Improved LINE-1 Detection through Pattern Matching by Increasing Probe Length

Biology (Basel). 2024 Apr 2;13(4):236. doi: 10.3390/biology13040236.

Abstract

Long Interspersed Element-1 (LINE-1 or L1) is an autonomous transposable element that accounts for 17% of the human genome. Strong correlations between abnormal L1 expression and diseases, particularly cancer, have been documented by numerous studies. L1PD (LINE-1 Pattern Detection) had been previously created to detect L1s by using a fixed pre-determined set of 50-mer probes and a pattern-matching algorithm. L1PD uses a novel seed-and-pattern-match strategy as opposed to the well-known seed-and-extend strategy employed by other tools. This study discusses an improved version of L1PD that shows how increasing the size of the k-mer probes from 50 to 75 or to 100 yields better results, as evidenced by experiments showing higher precision and recall when compared to the 50-mers.

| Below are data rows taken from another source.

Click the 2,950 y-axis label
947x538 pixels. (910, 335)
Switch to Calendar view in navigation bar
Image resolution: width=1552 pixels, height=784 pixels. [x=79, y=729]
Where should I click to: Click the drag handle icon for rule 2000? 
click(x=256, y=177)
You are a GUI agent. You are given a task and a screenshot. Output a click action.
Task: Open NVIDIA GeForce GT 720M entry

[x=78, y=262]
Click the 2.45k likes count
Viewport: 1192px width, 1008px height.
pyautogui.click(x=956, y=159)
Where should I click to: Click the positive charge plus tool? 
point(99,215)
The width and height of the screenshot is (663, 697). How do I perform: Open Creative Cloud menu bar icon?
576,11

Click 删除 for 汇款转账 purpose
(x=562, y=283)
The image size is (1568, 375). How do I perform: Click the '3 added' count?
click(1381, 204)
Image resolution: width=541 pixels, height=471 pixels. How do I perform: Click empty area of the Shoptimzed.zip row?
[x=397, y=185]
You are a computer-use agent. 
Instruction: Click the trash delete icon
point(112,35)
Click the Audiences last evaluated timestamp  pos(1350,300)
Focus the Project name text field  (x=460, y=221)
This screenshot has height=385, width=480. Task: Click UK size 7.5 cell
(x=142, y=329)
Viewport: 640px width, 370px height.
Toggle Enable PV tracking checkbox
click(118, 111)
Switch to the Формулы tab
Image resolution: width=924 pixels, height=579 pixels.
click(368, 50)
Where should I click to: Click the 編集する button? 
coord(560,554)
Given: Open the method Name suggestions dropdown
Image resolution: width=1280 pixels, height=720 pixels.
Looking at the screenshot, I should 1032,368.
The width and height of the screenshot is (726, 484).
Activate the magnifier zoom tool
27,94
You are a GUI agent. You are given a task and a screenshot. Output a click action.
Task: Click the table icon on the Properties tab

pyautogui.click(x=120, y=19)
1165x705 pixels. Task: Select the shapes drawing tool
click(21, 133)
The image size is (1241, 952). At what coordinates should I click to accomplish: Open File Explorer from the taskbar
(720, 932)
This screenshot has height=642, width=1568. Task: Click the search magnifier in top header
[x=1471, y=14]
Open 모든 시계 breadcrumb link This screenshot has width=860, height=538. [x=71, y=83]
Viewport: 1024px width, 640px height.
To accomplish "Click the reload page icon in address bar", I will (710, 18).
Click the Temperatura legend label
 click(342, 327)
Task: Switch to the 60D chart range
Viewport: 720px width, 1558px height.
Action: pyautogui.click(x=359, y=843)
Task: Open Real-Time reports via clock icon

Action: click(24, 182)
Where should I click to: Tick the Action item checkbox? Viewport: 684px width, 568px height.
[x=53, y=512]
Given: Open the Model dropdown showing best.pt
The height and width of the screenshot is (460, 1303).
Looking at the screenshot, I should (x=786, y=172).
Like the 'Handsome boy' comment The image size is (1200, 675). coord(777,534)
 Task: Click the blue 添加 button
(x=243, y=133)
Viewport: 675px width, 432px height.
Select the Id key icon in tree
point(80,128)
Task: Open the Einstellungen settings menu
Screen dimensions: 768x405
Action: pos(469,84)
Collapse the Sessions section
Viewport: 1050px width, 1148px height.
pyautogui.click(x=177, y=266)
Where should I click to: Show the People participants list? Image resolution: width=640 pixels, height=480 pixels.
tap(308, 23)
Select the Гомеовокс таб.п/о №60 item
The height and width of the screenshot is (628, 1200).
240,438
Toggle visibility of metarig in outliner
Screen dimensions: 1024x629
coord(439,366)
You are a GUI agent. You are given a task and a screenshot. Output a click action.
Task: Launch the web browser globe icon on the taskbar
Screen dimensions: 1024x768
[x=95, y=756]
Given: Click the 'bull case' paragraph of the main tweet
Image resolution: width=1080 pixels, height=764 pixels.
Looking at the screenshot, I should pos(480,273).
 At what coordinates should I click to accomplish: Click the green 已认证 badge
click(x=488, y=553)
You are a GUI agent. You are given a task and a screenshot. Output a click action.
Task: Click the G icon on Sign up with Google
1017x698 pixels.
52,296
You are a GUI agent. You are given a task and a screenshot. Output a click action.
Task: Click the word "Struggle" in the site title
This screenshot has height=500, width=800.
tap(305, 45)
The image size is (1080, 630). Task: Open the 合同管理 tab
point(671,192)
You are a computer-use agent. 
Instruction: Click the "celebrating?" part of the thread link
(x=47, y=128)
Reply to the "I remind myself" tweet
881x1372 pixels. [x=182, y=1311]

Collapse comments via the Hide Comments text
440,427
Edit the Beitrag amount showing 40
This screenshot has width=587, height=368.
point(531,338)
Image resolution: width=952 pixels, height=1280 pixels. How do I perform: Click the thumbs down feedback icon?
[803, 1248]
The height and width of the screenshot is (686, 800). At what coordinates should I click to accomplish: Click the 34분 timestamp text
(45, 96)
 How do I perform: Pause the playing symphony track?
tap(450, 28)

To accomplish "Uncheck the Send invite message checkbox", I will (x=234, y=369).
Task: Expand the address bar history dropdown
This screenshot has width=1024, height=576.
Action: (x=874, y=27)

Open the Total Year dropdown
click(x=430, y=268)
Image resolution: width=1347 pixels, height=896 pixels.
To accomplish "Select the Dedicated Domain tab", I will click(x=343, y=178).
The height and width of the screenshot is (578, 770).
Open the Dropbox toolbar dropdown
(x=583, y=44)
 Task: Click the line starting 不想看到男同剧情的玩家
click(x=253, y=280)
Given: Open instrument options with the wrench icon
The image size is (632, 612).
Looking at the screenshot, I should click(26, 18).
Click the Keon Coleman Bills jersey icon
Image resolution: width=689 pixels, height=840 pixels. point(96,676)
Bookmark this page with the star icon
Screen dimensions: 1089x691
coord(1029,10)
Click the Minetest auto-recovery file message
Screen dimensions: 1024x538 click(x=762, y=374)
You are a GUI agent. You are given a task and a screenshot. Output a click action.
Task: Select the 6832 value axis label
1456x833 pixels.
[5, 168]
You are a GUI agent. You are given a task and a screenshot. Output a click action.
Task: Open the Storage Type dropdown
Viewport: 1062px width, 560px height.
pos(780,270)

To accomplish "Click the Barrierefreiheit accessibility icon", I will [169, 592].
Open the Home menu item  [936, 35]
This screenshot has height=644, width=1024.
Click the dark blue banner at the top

The probe-generation process was updated and the corresponding software is now shared so that users may generate probes for other reference genomes (with certain limitations). Additionally, L1PD was applied to other non-human genomes, such as dogs, horses, and cows, to further validate the pattern-matching strategy. The improved version of L1PD proves to be an efficient and promising approach for L1 detection.

Keywords: LINE-1; ORF; k-mer; pattern matching; probe.